Zor Süreç!

Nurettin Balık

Zor bir süreçten geçiyoruz ülke ekonomisi açısından.

Yüksek enflasyon, yüksek faiz, yüksek kur, yüksek işsizlik…

Ürettiği ürün ya da hizmeti yüksek oranlarda iç piyasa yerine ihraç eden sektörler ya da işletmeler (yüksek kur, yüksek işsizlik bu kesime fayda sağlıyor, yurt içinde satın alma güçleri artıyor)  hariç; toplumumuzun tüm çalışan ve işverenlerin düşük olmasını  istediği tüm veriler, tüm istatistiklerin neredeyse hepsi yüksek. 

Bu ekonomik koşullar altında bazı sektörler bir diğerine oranla çok daha fazla negatif etkilenmektedir. Negatif etkilenen sektörlerin başında elbette gayrimenkul-inşaat sektörü gelmektedir.

Her gecen ay  yeni konkordatolar, iflas haberleri görüyoruz sektörümüzde. Hem kendileri hem kendilerine güvenen arsa sahipleri ya da kendilerinden inşa aşamasında ya da lansman aşamasında gayrimenkul alan vatandaşlar mağdur olmakta bu durumdan.

Sektör olarak içinden geçtiğimiz ekonomik süreci halen daha anlamayıp ya da anlamak istemeyen sektör oyuncuları lütfen riskin azaltılması gereken bu dönemde risklerini artırıp ileride yaşayabilecekleri ve yaşatabilecekleri mağduriyetlere sebep olmasınlar.

“Ayağını yorganına göre uzatmak” diye bir deyimimiz var. İşte aynen de bu deyime uygun hareket etmek zorunda olduğumuz bir dönemden geçiyoruz.

Serbest piyasa ekonomilerinde istikrar, güven  çok önemli bir olgudur. İstikrar ve güven ortamının zarar görmesi ya da azalması durumunda ekonomik verilerdeki bozulmalar ani ve hızlı  gerçekleşir ve bir sarmal halini alma olasılığı yükselir. O yüzden serbest piyasa ekonomilerinde bozulmalar az zaman alırken piyasanın kendi dengesini bulması, istikrar ve güven ortamının sağlanması uzun zaman alır.

Konut satış istatistikleri her ay TÜİK tarafından açıklanıyor.

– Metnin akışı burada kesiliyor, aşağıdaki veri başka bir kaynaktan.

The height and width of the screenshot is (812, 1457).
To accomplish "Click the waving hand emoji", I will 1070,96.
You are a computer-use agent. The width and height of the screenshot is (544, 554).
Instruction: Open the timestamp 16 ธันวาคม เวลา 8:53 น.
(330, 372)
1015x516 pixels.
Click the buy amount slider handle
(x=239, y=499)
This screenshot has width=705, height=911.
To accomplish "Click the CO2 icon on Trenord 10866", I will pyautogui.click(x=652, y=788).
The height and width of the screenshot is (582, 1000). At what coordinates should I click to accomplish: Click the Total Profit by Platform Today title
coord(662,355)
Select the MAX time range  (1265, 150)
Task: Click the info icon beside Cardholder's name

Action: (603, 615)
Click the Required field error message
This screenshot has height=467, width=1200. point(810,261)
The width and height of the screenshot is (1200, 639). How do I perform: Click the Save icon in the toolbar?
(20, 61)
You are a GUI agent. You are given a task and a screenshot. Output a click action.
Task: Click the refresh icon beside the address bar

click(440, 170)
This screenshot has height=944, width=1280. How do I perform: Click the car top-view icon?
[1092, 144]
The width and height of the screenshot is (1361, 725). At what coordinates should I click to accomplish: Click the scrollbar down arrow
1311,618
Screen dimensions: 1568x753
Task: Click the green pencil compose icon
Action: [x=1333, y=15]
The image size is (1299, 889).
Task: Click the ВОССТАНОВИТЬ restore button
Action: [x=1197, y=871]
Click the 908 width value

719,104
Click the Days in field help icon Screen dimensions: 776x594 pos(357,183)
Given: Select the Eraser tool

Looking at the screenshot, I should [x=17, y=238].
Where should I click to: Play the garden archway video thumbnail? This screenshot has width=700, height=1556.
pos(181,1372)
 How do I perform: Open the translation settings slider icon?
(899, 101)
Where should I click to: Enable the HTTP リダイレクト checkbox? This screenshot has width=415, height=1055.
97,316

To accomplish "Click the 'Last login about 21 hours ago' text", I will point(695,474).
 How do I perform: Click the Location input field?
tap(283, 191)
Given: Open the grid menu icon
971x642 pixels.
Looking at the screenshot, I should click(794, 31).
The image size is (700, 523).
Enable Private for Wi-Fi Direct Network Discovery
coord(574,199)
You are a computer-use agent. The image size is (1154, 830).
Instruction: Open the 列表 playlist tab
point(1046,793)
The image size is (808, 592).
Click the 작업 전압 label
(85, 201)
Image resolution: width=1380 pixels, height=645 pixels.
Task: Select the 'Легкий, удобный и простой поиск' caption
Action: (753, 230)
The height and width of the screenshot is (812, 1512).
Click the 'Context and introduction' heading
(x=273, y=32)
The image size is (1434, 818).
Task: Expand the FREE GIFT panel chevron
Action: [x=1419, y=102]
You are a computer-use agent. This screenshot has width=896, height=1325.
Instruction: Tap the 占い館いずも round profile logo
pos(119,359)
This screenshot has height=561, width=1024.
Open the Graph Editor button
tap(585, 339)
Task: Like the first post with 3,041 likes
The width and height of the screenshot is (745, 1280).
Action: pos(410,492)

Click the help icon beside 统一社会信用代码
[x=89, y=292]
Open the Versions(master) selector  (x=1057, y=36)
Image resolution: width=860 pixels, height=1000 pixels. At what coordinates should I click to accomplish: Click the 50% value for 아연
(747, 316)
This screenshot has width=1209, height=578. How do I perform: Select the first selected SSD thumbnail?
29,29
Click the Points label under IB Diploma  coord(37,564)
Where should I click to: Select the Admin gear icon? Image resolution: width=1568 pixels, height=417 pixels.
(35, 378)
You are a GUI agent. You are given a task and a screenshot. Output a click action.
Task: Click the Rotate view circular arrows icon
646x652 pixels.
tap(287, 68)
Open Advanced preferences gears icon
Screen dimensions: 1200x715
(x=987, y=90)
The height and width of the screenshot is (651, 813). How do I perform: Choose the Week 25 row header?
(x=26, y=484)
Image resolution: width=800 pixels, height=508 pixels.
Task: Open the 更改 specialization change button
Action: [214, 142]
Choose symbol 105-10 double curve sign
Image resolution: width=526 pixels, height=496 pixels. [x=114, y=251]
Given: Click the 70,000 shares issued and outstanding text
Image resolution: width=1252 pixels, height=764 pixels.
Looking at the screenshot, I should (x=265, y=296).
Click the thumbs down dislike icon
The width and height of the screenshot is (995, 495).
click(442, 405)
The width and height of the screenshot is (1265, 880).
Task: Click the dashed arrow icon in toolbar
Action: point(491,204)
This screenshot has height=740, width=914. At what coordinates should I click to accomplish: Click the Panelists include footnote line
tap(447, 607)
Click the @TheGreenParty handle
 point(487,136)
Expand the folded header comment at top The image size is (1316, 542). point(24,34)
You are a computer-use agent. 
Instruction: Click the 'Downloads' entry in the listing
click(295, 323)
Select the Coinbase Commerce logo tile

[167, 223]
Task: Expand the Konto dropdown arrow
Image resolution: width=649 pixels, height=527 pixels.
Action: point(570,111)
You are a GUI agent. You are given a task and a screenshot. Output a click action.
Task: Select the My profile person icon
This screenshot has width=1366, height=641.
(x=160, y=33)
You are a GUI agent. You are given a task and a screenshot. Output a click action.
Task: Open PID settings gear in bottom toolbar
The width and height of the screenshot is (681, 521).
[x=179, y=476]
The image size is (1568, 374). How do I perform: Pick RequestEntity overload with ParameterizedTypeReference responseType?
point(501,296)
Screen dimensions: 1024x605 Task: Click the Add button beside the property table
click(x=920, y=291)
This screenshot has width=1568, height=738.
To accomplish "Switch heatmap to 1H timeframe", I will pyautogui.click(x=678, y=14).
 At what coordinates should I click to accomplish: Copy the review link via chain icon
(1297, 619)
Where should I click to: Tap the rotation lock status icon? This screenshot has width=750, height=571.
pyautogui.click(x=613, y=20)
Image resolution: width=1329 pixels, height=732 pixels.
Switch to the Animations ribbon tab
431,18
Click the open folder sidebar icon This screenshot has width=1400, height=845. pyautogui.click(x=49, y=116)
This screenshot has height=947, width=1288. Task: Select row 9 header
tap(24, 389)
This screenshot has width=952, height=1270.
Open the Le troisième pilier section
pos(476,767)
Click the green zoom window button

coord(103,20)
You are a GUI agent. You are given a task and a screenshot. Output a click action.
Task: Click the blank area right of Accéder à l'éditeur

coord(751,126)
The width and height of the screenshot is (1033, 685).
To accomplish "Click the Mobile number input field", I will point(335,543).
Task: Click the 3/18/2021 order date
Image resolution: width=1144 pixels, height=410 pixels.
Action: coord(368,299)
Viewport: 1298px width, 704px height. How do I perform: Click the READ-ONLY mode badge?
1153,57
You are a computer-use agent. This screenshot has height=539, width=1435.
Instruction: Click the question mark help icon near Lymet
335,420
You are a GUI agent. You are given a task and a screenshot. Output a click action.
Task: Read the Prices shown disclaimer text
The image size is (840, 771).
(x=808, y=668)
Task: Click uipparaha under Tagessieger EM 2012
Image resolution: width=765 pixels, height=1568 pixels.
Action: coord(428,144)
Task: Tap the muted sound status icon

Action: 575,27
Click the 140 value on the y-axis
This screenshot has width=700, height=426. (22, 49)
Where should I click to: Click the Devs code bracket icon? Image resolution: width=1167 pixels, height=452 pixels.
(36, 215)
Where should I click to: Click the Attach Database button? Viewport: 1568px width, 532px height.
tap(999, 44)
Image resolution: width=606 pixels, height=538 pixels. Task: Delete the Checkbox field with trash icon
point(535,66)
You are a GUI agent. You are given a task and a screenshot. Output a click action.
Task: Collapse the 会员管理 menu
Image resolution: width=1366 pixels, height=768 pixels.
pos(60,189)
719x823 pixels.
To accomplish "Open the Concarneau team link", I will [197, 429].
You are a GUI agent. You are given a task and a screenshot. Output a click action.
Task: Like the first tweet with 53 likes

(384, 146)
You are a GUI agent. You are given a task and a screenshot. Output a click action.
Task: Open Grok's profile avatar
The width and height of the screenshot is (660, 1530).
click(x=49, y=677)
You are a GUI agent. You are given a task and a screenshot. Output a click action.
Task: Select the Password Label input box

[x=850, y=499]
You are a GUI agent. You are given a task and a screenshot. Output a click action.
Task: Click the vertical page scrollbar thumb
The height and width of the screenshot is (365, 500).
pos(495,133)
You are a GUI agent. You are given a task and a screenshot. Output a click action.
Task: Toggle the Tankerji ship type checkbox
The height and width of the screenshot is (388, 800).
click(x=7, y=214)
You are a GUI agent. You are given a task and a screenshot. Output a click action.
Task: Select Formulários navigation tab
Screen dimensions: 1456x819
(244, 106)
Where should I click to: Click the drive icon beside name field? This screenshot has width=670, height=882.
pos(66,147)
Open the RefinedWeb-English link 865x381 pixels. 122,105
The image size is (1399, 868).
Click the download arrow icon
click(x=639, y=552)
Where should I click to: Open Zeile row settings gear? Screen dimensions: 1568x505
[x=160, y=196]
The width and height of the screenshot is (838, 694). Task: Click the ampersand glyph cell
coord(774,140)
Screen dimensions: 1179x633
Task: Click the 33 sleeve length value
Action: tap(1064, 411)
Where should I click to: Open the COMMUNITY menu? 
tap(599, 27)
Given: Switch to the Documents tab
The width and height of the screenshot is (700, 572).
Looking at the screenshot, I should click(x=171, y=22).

Açıklanan veriler bir önceki aya göre ve bir önceki yılın aynı ayına göre genellikle değerlendiriliyor. 2015 ya da 2016 yıllarının aynı aylarına göre incelediğimizde sektörümüzün bir önceki yılın aynı ayına oranlarına göre daha da daraldığını görüyoruz.

Çalışanlar ve işverenlerin edilgen bir durumda olduğu, 6 ay sonrasını öngörmekte zorlandığımız böyle bir ekonomik dönemde dikkatli olmamız gerektiği, aldığımız risklerimizi minimize etmemiz gerektiğini düşünüyorum.